Scheduling Constraints

nodeSelector

Simple label matching to constrain Pods to nodes with specific labels.

Affinity / Anti-Affinity

Expressive rules for node and Pod placement: required (hard) or preferred (soft) constraints.

Taints & Tolerations

Nodes repel Pods unless the Pod explicitly tolerates the taint. Used for dedicated nodes, special hardware.

Topology Spread

Distribute Pods across failure domains (zones, nodes) with configurable skew constraints.

Priority & Preemption

Higher-priority Pods can evict lower-priority ones when cluster resources are scarce.

Resource Requests/Limits

CPU, memory, GPU, ephemeral storage. Requests guarantee minimum; limits cap maximum usage.

06

Networking & Services

Kubernetes enforces a flat network model: every Pod gets a unique cluster-wide IP, and Pods communicate without NAT. Services provide stable endpoints and load balancing atop this flat network.
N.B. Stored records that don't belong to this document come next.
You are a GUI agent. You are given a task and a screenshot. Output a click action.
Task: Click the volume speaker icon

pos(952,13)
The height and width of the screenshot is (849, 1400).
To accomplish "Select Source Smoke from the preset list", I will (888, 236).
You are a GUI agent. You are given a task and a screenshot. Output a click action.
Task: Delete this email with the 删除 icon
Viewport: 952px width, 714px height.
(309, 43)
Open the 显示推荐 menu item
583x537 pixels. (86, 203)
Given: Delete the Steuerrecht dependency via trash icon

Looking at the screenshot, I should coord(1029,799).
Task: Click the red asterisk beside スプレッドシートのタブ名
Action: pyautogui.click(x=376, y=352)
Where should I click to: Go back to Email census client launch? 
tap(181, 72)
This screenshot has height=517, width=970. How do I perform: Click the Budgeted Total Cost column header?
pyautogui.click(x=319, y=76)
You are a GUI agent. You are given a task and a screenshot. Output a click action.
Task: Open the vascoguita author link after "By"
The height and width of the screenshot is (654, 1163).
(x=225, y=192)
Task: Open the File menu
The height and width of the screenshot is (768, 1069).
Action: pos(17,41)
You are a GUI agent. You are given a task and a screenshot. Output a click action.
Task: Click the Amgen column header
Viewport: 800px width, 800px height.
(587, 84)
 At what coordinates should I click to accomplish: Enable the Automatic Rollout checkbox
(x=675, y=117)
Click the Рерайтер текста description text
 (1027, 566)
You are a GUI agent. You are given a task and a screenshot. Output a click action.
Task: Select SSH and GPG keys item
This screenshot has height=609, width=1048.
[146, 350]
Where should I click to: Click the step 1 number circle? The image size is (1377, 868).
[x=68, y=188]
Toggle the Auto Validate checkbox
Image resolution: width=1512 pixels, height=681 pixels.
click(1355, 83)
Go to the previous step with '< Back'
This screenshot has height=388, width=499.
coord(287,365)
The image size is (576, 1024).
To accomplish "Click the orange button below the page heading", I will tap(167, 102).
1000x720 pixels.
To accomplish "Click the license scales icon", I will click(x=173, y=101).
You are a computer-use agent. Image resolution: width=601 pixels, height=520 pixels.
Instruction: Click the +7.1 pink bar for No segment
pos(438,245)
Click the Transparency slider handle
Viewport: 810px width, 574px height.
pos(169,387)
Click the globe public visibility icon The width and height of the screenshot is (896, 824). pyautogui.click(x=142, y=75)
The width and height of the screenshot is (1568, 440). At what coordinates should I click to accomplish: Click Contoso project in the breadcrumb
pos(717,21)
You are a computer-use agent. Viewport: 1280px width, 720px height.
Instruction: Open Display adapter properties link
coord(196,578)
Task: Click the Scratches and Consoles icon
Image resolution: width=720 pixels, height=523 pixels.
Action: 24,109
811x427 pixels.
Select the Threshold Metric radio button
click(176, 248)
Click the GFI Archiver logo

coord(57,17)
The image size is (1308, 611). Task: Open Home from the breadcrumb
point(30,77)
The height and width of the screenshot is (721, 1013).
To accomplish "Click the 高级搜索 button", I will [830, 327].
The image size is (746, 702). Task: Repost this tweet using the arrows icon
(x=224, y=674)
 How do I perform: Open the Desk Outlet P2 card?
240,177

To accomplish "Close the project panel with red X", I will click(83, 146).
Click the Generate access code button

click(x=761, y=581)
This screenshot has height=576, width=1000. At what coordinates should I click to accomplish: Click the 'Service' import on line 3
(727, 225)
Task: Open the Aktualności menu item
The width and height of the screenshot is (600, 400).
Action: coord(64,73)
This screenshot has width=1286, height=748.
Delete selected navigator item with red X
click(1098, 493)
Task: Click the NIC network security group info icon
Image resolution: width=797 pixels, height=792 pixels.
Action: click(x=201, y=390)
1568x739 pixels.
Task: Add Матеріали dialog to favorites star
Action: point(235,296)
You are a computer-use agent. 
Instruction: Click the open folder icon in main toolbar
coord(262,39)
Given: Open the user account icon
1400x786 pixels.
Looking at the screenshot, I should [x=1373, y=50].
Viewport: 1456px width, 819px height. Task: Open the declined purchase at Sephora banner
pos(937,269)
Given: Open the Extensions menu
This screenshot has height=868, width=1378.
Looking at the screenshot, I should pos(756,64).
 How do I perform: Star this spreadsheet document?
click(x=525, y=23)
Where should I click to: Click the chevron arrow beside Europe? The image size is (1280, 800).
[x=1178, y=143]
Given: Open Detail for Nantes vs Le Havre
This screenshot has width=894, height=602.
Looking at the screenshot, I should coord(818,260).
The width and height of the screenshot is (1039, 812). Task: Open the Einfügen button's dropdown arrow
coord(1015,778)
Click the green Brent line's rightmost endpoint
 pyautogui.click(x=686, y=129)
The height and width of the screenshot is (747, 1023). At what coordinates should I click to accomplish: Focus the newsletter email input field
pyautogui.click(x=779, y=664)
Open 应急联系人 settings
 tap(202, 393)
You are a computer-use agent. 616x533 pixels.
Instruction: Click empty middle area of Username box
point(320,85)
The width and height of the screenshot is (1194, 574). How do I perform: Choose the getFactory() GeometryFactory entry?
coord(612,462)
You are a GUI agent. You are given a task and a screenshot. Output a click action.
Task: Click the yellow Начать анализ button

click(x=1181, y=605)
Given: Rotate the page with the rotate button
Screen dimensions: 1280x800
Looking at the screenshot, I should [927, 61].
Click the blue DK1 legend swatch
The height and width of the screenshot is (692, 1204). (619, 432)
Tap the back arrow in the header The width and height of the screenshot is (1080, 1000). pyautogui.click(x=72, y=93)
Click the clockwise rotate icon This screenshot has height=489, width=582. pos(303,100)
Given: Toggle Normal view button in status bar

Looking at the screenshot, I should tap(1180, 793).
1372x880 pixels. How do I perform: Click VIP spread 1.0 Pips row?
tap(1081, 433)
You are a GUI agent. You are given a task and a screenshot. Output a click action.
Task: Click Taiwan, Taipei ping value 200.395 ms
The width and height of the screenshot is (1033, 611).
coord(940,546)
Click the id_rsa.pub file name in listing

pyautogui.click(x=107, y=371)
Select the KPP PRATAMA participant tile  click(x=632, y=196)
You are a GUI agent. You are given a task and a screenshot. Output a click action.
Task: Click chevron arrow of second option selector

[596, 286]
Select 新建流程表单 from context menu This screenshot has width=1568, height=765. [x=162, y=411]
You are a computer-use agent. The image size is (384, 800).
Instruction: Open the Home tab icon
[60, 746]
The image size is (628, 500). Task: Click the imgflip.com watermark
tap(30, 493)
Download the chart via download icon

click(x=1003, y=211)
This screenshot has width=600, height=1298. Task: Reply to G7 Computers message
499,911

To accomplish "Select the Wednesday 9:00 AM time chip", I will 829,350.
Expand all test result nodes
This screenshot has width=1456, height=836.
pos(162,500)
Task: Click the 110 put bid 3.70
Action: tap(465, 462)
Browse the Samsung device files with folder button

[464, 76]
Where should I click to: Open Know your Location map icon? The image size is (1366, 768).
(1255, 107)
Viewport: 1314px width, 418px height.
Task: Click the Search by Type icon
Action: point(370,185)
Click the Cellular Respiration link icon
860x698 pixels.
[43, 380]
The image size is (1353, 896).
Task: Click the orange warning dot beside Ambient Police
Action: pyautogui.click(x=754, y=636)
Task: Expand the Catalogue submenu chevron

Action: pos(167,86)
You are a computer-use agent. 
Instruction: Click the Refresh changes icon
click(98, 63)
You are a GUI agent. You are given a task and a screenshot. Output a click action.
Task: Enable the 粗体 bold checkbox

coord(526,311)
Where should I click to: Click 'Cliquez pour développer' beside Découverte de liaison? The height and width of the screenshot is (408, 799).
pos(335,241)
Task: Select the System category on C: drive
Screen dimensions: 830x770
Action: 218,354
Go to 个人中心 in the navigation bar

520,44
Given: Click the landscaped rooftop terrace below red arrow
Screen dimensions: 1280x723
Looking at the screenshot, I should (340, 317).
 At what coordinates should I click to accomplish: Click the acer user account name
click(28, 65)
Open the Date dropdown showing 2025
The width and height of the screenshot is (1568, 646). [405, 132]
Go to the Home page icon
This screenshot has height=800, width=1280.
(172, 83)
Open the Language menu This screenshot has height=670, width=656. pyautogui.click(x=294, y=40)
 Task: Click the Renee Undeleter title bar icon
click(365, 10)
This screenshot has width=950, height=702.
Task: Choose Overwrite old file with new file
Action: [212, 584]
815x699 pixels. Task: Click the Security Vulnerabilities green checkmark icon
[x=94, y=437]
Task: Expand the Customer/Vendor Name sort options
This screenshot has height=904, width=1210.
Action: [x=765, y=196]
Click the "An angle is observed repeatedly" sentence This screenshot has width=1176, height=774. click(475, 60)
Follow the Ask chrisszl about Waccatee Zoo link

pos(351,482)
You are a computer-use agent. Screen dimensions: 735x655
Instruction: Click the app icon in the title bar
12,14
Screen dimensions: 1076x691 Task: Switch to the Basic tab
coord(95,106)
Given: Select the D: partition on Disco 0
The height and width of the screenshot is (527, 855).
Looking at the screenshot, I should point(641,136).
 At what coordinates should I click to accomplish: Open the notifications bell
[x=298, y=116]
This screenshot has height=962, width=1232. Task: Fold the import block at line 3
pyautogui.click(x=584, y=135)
Service Types & Traffic Flow

graph TD
    EXT["External Client"] --> LB["LoadBalancer
cloud-provisioned"]
    LB --> NP["NodePort
30000-32767"]
    NP --> CIP["ClusterIP
virtual IP"]
    CIP --> EP["EndpointSlice"]
    EP --> PA["Pod A"]
    EP --> PB["Pod B"]
    EP --> PC["Pod C"]

    ING["Ingress Controller
L7 HTTP routing"] --> CIP
    GW["Gateway API
L4/L7 routing"] --> CIP

    style EXT fill:#8b7d3c,stroke:#d4bc7a,color:#f5f0e0
    style LB fill:#1a5276,stroke:#5dade2,color:#f5f0e0
    style NP fill:#1a5276,stroke:#85c1e9,color:#f5f0e0
    style CIP fill:#2d5016,stroke:#6b9b3a,color:#f5f0e0
    style EP fill:#4a7c28,stroke:#6b9b3a,color:#f5f0e0
    style PA fill:#4a7c28,stroke:#6b9b3a,color:#f5f0e0
    style PB fill:#4a7c28,stroke:#6b9b3a,color:#f5f0e0
    style PC fill:#4a7c28,stroke:#6b9b3a,color:#f5f0e0
    style ING fill:#6c3483,stroke:#a569bd,color:#f5f0e0
    style GW fill:#6c3483,stroke:#a569bd,color:#f5f0e0

Service Types

Type	Scope	Use Case
ClusterIP	Internal only	Default. Virtual IP reachable within the cluster for service-to-service communication.
NodePort	External via node IP	Opens a static port (30000-32767) on every node. Used for development or on-prem.
LoadBalancer	External via cloud LB	Provisions a cloud load balancer with its own external IP. Production standard.
ExternalName	DNS alias	Maps a Service to a DNS CNAME record, no proxying. Aliases external services.
Headless	Direct Pod IPs	ClusterIP: None. DNS returns Pod IPs directly. Used for StatefulSets.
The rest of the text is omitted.